The Trump administration plans to loosen rules on short-term, small-dollar lending, paving the way for US banks to go after the business of tens of millions of American families struggling to make ends meet.
Banks have historically shied away from providing unsecured loans to cash-strapped consumers, complaining that tough rules on underwriting — and the negative publicity of providing loans with very high effective annual interest rates — made the business more trouble than it was worth.
But on Wednesday Joseph Otting, Comptroller of the Currency, said that standards should be relaxed to allow banks to underwrite small-ticket loans, typically of between $500 and $5,000, over periods of 45 and 90 days.
Lobby groups for the big banks have been calling for more flexibility from regulators, arguing that vulnerable consumers have been forced into a netherworld of payday lenders and pawnshops, which generally offer much lighter protections against abusive and predatory practices.
“If we can get people back into the regulated market, that will be better for them and the economy,” said Mr Otting, who was addressing a conference hosted by the American Bankers Association.
The move signals a shift from the previous administration, which in 2013 urged banks to scrap a form of short-term lending known as “deposit advances”, typically repaid in a lump sum through the borrower’s next pay cheque. Big regional banks such as US Bancorp, Regions Financial and Fifth Third had been particularly active.

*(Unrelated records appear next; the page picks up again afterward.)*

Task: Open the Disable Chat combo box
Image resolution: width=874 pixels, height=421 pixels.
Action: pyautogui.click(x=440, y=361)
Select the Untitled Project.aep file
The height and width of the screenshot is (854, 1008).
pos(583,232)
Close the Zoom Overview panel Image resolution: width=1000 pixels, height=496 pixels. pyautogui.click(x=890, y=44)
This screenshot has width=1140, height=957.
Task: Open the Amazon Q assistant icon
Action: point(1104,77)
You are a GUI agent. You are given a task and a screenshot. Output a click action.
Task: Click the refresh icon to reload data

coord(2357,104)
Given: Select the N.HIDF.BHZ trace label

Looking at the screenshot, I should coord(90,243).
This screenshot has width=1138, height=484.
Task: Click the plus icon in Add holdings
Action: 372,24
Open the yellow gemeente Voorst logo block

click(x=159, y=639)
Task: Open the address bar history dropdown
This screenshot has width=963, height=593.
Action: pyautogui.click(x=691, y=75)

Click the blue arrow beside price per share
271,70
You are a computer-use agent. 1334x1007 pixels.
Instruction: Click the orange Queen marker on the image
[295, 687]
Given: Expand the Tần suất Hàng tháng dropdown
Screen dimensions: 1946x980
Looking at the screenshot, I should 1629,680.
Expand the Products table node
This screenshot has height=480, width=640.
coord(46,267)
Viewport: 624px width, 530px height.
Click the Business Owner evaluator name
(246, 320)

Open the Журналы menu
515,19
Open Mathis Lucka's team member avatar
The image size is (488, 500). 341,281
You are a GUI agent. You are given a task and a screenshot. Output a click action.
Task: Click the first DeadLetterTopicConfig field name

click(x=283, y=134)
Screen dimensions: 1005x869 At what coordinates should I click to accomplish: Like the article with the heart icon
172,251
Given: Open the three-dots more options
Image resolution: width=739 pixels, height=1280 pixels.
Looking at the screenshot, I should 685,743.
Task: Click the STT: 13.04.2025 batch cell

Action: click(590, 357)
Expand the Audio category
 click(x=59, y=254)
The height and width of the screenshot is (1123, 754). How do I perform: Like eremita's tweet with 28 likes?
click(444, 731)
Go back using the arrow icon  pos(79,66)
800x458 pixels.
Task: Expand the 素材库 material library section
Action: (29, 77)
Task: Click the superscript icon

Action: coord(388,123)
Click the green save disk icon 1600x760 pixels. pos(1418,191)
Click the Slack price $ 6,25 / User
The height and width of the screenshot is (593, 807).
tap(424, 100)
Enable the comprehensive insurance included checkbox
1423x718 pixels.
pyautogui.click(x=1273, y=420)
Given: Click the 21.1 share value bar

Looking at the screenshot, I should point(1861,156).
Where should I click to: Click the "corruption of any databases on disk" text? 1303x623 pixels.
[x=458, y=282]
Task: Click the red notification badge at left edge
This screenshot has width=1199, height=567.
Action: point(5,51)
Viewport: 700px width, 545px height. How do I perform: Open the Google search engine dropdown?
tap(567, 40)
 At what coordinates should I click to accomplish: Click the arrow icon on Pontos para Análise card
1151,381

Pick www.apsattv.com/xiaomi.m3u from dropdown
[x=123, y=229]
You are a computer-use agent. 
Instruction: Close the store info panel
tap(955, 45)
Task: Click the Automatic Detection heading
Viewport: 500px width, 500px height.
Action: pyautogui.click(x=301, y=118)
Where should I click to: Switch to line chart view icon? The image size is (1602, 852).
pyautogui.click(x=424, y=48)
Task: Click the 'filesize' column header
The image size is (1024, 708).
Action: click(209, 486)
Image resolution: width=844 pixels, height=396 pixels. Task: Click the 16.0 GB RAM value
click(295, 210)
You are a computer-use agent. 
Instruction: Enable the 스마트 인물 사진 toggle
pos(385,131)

Mr Otting, a former CEO of OneWest Bank and ally of Steven Mnuchin, the Treasury secretary, is the day-to-day regulator for national banks like Wells Fargo, Bank of America and JPMorgan Chase. He also sits on the board of the Federal Deposit Insurance Corporation (FDIC), another banking regulator, and is a voting member of the Financial Stability Oversight Council.
He offered few details of his plans on Wednesday, but stressed he wanted to encourage banks to offer instalment loans rather than payday loans or deposit advances. Under instalment loans, borrowers make a series of fixed payments until the balance is repaid. The lender charges interest rather than a one-time fee.
The market for unsecured consumer loans has grown rapidly in recent years, as wages have stagnated while one-off costs, such as medical bills, have climbed steadily higher. A survey last year by the Federal Reserve found that nearly half of American families could not cover a $400 emergency expense without borrowing or selling something to do so.
Online lenders have flooded into the area, some of them aiming at consumers with low credit scores or no scores at all. Some big employers have responded, too, offering ways to bridge gaps between income and expenses. Walmart, for example, has partnered with a fintech firm called PayActiv to allow its 1.4m US employees to tap wages they have earned but not yet been paid.
Todd Baker, a former banker now running Broadmoor, a consulting firm, said that small-dollar loans offered by banks would not solve the fundamental problem of low and irregular pay. But he said that consumers were generally better protected from abusive and deceptive practices, if they steered clear of cheque-cashers and liquor stores.
“Low-income people need liquidity,” he said. “It’s better that happens within a regulated bank, than outside it.”